Benzo(a)pyrene의 돌연변이원성에 대한 유기게르마늄(GE-132)의 항돌연변이 효과
이효민(Hyo Min Lee),정용(Yong Chung),정기화(Ki Why Jung),김재완(Jae Wan Kim),권순경(Sun Kyung Kwon) 대한약학회 1993 약학회지 Vol.37 No.1
This study was initiated to investigate the effective action and mechanism of GE-132 (Carboxyethylgermanium sesquioxide)on benzo(a)pyrene, which have strong carcinogenicity and mutagenicity. To confirm desmutagenic effect (inhibition of metabolic processes of benzo(a)pyrene with S9 Mix or inactivation of the mutagenicity of benzo(a)pyrene metabolites) and antimutagenic effect (inhibition of gene-expression of reverted genes) of GE-132 against benzo(a)pyrene using with Salmonella typhimurium TA98 Ames test was performed. The revertants in desmutagenicity test were decreased significantly in the combined groups of benzo(a)pyrene and GE-132 than benzo(a)pyrene only, without inhibition the metabolism of benzo(a)pyrene by S9 Mix. The ideal combined groups of benzo(a)pyrene and GE-132 were lOmcM and 10mg, 20mcM and 20mg, lOOmcM and 30mg, respectively.
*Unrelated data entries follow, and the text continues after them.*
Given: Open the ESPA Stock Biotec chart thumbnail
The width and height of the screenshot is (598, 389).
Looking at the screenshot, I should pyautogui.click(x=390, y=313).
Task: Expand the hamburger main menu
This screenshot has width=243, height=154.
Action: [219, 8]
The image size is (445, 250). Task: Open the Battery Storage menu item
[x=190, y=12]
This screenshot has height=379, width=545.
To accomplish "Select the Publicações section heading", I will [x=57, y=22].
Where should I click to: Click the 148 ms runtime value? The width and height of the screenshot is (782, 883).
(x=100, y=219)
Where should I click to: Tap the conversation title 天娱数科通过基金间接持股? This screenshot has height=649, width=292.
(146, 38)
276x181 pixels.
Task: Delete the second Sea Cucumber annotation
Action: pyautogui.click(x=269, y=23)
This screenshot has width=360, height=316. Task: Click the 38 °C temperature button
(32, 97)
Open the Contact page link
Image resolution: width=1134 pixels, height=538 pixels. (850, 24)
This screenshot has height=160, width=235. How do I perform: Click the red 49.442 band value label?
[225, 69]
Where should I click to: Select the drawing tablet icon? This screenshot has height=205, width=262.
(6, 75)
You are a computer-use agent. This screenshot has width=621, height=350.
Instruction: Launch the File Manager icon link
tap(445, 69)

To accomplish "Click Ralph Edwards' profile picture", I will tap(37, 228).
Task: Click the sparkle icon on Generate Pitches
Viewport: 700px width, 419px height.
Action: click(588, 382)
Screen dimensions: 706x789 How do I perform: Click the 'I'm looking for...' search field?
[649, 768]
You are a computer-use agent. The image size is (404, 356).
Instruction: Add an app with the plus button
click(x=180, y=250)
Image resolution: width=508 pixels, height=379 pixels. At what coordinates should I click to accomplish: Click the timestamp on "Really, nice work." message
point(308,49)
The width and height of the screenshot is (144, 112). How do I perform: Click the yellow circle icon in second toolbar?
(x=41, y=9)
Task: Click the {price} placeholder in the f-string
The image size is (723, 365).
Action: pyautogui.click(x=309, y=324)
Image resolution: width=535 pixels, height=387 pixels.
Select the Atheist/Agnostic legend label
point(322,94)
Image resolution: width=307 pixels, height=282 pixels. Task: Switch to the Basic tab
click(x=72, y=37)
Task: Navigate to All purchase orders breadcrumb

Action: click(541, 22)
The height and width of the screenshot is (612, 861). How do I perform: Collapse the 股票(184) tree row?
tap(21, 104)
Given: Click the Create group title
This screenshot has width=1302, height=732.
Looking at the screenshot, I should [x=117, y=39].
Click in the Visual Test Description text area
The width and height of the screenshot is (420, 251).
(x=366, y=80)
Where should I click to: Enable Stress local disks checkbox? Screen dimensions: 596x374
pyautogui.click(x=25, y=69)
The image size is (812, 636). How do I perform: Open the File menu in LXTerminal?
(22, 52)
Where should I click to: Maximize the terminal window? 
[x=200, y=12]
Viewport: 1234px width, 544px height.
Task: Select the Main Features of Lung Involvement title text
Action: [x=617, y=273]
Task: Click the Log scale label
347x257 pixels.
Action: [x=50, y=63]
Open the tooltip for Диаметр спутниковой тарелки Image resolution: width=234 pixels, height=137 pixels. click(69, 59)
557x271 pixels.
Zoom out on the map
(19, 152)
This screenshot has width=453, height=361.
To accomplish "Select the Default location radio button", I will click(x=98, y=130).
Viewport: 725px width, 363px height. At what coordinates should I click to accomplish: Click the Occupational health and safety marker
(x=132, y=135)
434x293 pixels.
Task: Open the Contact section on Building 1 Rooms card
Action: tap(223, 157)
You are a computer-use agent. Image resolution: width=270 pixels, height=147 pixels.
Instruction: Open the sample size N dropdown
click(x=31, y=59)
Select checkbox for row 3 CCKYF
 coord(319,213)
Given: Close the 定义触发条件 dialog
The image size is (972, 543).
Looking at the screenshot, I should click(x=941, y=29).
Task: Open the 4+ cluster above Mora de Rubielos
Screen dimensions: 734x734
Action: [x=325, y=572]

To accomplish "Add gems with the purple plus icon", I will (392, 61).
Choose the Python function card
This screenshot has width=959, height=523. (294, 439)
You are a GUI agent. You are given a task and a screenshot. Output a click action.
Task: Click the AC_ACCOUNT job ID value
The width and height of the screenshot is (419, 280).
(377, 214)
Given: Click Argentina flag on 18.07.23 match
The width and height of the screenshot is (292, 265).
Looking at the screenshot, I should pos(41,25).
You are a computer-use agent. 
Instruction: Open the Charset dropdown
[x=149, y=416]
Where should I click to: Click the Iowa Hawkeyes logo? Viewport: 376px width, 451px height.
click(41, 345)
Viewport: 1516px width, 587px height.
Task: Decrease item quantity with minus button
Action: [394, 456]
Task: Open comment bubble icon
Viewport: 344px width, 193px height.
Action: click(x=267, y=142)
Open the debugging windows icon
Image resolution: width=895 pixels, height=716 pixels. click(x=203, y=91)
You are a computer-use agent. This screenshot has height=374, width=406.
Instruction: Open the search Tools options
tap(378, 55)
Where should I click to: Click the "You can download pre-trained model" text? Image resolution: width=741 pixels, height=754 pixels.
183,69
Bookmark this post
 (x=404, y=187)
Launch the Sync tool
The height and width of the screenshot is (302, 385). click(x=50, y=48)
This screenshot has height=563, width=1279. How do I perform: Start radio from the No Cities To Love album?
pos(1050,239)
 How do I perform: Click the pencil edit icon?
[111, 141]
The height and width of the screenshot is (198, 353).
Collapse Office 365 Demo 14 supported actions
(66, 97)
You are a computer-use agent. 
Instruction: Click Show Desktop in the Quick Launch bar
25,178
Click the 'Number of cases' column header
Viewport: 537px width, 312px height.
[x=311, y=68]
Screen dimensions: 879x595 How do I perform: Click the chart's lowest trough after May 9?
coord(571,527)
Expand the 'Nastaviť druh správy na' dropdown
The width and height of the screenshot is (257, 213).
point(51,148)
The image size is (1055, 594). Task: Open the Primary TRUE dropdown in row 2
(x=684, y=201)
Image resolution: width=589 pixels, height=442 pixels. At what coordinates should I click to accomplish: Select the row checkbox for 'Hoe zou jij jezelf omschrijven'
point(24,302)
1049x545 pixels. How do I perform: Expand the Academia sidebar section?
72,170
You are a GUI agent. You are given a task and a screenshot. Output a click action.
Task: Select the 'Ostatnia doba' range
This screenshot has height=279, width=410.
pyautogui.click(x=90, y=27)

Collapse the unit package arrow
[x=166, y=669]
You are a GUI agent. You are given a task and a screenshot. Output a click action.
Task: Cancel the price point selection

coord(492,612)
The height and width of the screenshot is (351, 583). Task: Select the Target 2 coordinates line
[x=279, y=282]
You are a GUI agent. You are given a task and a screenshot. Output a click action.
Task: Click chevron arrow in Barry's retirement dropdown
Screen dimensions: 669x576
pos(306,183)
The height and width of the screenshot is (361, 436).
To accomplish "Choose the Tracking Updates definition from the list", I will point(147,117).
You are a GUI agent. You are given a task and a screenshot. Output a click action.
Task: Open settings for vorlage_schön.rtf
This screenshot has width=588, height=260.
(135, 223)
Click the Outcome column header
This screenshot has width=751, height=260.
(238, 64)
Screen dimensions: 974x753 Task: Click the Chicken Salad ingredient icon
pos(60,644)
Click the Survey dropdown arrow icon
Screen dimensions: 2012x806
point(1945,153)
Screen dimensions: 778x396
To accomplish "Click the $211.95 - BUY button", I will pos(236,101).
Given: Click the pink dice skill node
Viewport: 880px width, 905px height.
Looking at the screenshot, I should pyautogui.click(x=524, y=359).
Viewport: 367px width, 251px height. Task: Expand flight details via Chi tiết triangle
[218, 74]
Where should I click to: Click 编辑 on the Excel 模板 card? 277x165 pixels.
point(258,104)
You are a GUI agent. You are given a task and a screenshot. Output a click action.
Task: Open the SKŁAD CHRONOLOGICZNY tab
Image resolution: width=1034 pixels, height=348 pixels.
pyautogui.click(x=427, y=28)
Then, the revertants in antimutagenicity test, which was studied the direct action of GE-132 on the induction of revertant cells by Salmonella typhimurium TA98 and activated benzo(a)pyrene were decreased significantly in the treated groups of GE-132 than no treated groups. The number of revertants of Salmonella typhimurium TA98 were reduced with increasing amounts of GE-132. From the above results, it was found that GE-132 inactivated the mutagenic metabolites of benzo(a)pyrene without inhibition of the enzyme action in the S9 Mix, and GE-132 showed antimutagenic effect which have inhibitory action of reverted gene expression.